Your tasks:
(a) Reproduce the passage of the list about being Black in corporate America from "8. You are being" up to and including "so dressed up?", swapping "banquet" for "luncheon".
(b) In the list about being Black in corporate America, what does the employee keep getting more of while receiving no authority?

April 14, 2012

You Know You're Black in Corporate America When...

  1. A coworker sees you and several Black colleagues at a casual lunch. Back at the office he/she later asks, "What was that meeting all about?"
  2. You arrive at work on time as usual. Your boss, making her rounds, peeks in and remarks with surprise, "Oh, you're here!"
  3. A colleague says with a broad smile, "You know, I really like you. When I see you, I don't see color. I don't think of you as Black."
  4. After a staff meeting, your boss suggests, "you need to work at making others more comfortable with you...why don't you smile more often?"
  5. You tell your manager about a problem you are having and the response you get is "You've got to be exaggerating! I find that hard to believe."
  6. You are told you are "rough around the edges" despite your completion of many professional development programs and it is suggested you emulate the behavior of a non-person of color colleague.
  7. You continually get more responsibility, but no authority.
  8. You are being recognized at a company banquet. As you approach the stage to receive your company's highest achievement award, your corporations' top executive exclaims, "Yo homeboy, congratulations".
  9. You arrive at an offsite business retreat dressed in business casual attire. Your non-persons of color peers approach and ask why you are always so dressed up?

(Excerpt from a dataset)
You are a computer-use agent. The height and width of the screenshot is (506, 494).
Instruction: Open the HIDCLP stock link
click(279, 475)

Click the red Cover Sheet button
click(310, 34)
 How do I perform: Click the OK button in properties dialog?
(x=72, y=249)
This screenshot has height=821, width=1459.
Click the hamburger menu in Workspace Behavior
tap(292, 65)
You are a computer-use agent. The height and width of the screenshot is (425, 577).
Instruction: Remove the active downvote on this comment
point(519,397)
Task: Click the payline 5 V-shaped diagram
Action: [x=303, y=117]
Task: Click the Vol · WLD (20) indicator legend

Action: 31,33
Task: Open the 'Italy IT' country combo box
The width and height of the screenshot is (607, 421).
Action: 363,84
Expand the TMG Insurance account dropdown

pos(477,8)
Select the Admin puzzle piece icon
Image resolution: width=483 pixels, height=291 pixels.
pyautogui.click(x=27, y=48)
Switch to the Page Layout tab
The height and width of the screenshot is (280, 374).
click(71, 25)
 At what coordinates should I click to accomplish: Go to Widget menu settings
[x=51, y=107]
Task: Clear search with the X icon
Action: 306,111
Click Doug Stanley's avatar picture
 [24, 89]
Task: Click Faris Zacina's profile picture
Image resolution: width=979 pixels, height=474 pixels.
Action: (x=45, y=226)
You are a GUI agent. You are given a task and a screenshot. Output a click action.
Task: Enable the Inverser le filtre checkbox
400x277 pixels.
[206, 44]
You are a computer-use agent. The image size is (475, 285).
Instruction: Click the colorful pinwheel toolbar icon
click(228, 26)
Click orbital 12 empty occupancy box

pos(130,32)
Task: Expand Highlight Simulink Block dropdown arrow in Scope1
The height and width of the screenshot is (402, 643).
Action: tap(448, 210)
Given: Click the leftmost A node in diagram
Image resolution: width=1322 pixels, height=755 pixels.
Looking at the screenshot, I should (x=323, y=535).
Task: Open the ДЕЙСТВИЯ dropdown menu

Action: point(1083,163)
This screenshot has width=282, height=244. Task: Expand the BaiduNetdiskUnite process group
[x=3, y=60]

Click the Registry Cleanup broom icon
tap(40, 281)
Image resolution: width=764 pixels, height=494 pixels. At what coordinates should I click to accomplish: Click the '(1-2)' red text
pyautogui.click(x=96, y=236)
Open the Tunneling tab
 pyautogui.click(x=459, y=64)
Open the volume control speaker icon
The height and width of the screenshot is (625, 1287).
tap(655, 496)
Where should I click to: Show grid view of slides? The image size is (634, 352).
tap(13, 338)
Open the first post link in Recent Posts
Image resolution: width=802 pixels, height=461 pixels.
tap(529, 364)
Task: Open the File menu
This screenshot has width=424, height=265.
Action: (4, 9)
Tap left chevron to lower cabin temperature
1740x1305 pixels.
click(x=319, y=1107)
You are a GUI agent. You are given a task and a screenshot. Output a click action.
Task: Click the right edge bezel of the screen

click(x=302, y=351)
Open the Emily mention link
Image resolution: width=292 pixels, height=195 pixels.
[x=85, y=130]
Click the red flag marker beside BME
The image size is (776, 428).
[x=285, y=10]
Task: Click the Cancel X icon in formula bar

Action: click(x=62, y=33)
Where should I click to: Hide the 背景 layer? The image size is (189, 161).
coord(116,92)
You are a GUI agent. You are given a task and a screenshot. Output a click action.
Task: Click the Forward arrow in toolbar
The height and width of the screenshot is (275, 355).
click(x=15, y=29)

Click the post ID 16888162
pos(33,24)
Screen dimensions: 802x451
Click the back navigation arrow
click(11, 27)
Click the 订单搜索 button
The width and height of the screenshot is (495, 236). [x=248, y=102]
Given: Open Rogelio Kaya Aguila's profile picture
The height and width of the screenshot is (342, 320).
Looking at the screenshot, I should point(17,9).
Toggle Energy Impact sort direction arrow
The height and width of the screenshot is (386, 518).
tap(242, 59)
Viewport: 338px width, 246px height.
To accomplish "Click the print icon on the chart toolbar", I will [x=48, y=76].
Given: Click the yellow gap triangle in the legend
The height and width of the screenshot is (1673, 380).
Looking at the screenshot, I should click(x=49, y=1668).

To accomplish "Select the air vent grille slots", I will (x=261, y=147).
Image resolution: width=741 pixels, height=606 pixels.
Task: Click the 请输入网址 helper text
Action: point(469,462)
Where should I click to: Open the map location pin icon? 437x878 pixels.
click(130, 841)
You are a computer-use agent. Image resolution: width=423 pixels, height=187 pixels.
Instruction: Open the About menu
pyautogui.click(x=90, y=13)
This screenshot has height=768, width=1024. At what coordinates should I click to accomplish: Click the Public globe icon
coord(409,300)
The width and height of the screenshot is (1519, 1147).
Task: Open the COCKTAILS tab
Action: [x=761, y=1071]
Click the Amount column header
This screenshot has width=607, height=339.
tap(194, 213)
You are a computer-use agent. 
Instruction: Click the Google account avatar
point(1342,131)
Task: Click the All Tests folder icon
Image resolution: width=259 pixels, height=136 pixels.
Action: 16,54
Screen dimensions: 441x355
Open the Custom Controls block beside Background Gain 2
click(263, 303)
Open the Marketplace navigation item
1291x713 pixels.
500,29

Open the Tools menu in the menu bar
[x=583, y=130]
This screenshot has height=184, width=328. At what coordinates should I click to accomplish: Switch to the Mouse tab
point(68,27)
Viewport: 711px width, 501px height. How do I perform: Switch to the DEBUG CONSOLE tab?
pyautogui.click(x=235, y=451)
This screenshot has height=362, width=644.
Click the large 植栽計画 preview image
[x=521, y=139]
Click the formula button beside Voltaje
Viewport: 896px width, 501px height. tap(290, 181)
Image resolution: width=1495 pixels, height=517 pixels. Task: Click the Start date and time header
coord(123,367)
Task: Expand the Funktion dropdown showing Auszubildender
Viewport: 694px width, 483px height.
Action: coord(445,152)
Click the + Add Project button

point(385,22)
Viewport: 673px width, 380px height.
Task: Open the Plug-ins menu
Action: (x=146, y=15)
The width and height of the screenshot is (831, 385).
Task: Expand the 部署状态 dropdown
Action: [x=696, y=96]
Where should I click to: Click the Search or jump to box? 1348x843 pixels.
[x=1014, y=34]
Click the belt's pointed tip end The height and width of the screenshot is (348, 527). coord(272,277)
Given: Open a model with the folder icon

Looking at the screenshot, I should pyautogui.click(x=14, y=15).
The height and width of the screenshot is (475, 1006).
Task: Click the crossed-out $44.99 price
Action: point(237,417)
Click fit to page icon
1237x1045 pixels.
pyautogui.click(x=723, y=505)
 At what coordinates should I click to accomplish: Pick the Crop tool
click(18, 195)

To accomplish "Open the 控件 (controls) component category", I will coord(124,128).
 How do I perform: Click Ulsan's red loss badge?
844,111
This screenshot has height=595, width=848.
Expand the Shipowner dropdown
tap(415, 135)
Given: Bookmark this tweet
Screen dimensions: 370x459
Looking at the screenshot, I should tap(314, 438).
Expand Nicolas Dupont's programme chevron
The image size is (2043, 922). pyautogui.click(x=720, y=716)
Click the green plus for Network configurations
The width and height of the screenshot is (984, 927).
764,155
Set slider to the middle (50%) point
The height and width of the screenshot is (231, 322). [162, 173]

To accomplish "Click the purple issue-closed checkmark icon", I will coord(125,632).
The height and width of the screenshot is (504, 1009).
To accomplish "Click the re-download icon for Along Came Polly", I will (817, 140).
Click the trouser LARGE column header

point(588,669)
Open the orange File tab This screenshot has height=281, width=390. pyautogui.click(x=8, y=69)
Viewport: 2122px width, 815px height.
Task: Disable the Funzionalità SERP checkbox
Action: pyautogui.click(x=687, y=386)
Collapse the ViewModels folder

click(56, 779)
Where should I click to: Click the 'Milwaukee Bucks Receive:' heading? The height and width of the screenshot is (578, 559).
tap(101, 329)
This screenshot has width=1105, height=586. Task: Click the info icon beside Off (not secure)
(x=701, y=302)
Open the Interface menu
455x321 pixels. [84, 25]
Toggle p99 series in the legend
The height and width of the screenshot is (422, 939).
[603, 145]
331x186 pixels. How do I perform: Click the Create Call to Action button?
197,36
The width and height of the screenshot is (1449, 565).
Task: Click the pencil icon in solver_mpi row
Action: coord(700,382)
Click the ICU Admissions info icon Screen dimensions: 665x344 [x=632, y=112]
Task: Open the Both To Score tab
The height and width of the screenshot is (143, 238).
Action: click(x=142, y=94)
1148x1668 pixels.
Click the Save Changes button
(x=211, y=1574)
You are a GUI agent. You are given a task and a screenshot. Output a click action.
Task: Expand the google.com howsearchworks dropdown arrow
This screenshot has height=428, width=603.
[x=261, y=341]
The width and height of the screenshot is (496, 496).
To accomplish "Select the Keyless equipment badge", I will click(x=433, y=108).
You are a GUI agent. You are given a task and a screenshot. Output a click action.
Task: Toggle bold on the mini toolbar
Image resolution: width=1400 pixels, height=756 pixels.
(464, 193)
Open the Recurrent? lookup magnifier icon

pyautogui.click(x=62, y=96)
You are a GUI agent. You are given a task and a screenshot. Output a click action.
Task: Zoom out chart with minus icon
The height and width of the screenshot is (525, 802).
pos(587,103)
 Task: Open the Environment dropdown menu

Solution list:
(a)
8. You are being recognized at a company luncheon. As you approach the stage to receive your company's highest achievement award, your corporations' top executive exclaims, "Yo homeboy, congratulations".
  9. You arrive at an offsite business retreat dressed in business casual attire. Your non-persons of color peers approach and ask why you are always so dressed up?

(b) More responsibility.